Pituitary adenylate cyclase-activating polypeptide (PACAP) is an upstream regulator of prodynorphin mRNA expression in neurons

Although dynorphins are widely involved in the control of not only nociceptive neurotransmission but also a variety of brain functions such as memory and emotion, no natural regulator for inducing the mRNA expression of prodynorphin (Pdyn), a precursor protein of dynorphins, is known. Using primary cultures of rat cortical neurons, we found that pituitary adenylate cyclase-activating polypeptide (PACAP), a member of the vasoactive intestinal polypeptide (VIP)/secretin/glucagon neuropeptide family, markedly induces Pdyn mRNA expression. PACAP was much more effective than VIP, indicating a major role for PAC1 in the PACAP-induced Pdyn mRNA expression. The increase in Pdyn mRNA expression was independent of de novo protein synthesis. Administration of forskolin, an activator for adenylate cyclase/protein kinase A (PKA), but not TPA, an activator for protein kinase C (PKC), induced Pdyn mRNA expression, suggesting a major role for PKA. The involvement of PKA was supported by the inhibition of PACAP-induced Pdyn mRNA expression upon addition of H89, an inhibitor for PKA. The PACAP-induced potentiation of NMDA-R was involved in the mRNA expression of Bdnf or c-fos but not Pdyn. These results suggest PACAP to be an upstream regulator for inducing Pdyn mRNA expression through PKA.

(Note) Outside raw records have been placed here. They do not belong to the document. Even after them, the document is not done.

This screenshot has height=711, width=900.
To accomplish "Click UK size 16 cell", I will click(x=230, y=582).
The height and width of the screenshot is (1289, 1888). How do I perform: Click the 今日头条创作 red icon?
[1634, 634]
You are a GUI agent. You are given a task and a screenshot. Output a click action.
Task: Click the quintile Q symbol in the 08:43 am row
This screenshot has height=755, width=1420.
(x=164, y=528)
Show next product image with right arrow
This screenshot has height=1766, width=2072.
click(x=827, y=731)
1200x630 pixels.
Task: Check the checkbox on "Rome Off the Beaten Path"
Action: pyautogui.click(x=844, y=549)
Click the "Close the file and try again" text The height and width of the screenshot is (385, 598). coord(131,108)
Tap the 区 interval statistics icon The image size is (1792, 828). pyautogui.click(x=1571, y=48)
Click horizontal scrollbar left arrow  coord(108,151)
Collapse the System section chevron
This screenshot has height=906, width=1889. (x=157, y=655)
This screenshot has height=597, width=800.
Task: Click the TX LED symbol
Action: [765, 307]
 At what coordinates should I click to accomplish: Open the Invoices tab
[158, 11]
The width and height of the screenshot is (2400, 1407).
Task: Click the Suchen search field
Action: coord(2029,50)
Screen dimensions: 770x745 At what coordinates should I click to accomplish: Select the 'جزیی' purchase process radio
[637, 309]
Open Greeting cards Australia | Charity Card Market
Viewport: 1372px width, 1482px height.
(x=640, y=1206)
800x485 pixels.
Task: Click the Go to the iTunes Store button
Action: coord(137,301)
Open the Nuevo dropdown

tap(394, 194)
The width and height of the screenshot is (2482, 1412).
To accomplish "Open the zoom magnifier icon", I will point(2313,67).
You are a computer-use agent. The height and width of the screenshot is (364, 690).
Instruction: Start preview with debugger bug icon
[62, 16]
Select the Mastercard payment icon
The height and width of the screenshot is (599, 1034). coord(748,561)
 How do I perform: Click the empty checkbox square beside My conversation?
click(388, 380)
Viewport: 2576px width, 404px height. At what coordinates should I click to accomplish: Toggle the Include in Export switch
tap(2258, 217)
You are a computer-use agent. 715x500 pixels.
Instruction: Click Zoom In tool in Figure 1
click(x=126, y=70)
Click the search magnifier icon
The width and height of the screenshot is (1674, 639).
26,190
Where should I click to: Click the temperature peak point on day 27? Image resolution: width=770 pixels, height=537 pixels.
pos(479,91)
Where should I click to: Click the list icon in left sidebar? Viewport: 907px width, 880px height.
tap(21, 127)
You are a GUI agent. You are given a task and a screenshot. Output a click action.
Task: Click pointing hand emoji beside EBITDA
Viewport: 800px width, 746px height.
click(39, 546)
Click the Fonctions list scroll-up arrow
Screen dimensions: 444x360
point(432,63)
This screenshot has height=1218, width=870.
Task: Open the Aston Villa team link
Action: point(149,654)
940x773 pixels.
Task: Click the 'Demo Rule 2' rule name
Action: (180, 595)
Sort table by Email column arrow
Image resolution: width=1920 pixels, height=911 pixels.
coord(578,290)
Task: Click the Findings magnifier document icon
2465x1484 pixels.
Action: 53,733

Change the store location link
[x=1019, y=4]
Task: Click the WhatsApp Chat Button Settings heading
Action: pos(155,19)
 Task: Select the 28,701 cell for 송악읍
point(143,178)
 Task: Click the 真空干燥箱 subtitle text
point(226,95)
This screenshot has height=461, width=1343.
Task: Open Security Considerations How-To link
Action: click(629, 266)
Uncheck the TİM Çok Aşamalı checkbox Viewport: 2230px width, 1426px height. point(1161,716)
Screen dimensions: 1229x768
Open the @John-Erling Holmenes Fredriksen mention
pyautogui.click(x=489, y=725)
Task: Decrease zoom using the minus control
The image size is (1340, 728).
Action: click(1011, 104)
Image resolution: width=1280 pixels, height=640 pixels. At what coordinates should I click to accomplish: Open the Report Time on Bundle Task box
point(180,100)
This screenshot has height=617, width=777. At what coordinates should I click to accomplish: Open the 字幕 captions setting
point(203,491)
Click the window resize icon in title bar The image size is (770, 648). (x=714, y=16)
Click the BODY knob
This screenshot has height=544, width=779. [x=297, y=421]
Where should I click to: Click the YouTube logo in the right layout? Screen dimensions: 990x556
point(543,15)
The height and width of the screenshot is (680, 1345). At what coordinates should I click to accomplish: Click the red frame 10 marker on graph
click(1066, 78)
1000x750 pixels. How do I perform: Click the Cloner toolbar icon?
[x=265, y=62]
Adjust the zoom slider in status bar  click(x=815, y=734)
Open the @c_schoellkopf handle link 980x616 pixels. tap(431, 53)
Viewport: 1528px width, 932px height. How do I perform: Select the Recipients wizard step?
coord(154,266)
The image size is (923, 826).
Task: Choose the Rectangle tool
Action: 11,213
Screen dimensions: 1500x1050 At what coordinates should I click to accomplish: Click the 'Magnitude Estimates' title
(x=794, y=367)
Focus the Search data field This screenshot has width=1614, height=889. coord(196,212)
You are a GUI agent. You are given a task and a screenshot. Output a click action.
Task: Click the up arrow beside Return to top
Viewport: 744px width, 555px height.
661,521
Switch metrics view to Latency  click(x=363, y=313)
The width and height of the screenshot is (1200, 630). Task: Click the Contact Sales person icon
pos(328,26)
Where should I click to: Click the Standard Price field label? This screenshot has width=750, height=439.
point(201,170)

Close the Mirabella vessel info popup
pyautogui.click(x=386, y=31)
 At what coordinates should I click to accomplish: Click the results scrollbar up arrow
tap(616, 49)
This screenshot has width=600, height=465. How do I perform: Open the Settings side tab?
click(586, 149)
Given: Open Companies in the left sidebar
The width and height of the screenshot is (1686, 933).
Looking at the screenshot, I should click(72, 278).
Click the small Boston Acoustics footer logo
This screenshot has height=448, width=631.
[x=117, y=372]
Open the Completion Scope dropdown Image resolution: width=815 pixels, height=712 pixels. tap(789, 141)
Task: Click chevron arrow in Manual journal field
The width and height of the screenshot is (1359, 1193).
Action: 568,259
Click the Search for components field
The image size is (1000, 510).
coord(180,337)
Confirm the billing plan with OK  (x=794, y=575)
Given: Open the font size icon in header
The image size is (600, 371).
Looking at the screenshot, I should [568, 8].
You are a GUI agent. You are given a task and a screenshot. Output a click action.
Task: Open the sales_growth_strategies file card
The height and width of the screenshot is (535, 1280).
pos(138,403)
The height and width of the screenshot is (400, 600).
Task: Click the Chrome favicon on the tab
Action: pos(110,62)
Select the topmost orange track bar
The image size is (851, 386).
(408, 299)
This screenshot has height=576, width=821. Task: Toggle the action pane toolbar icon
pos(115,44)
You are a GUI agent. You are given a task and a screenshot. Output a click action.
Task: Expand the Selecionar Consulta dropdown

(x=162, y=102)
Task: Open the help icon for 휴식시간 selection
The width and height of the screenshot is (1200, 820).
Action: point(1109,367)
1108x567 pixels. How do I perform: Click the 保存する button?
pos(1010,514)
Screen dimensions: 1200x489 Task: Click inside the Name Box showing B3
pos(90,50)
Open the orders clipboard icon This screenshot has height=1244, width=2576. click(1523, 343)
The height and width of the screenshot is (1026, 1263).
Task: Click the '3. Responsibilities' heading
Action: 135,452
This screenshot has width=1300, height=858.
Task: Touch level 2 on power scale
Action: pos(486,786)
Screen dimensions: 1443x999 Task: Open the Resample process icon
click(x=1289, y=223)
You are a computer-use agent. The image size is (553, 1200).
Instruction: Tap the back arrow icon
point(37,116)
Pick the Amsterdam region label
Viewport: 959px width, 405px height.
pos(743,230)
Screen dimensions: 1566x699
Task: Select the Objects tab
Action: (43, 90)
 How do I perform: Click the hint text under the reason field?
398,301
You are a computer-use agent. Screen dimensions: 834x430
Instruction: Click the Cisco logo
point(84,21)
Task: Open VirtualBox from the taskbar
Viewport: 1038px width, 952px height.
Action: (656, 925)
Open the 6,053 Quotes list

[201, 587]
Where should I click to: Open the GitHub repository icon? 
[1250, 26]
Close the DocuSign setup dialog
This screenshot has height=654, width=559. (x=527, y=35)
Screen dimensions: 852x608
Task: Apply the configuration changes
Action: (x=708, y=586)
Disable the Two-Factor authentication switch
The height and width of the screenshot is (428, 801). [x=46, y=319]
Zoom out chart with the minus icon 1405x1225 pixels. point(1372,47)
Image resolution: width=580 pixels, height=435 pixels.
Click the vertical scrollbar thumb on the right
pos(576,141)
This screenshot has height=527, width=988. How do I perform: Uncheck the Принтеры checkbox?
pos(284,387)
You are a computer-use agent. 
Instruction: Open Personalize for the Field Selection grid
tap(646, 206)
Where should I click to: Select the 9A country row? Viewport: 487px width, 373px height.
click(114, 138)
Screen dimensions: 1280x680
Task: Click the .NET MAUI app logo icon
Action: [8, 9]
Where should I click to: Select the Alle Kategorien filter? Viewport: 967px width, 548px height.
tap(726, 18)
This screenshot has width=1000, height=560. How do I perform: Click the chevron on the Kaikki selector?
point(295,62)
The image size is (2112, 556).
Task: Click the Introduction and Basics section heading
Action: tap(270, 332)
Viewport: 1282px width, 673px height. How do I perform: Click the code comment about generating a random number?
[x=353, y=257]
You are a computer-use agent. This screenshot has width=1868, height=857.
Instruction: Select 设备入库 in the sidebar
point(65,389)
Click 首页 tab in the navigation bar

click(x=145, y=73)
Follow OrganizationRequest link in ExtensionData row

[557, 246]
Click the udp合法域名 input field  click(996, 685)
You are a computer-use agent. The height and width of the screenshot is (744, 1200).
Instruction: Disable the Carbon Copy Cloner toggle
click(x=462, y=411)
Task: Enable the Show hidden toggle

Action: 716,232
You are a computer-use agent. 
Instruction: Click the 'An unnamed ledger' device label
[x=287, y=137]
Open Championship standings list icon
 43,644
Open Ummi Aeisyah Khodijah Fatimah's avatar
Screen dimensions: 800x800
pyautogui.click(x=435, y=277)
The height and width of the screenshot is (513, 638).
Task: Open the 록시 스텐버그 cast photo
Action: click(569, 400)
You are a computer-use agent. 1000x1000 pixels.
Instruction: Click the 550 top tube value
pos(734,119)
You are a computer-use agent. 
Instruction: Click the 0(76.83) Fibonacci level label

Research highlights▶ PACAP induces prodynorphin (Pdyn) mRNA expression in cultured rat cortical neurons. ▶ PACAP had much more of an effect than VIP on Pdyn mRNA expression. ▶ De novo protein synthesis is not necessary for the PACAP-induced Pdyn mRNA expression. ▶ The PACAP-induced Pdyn mRNA expression is dependent on a PACAP/PAC1/PKA pathway.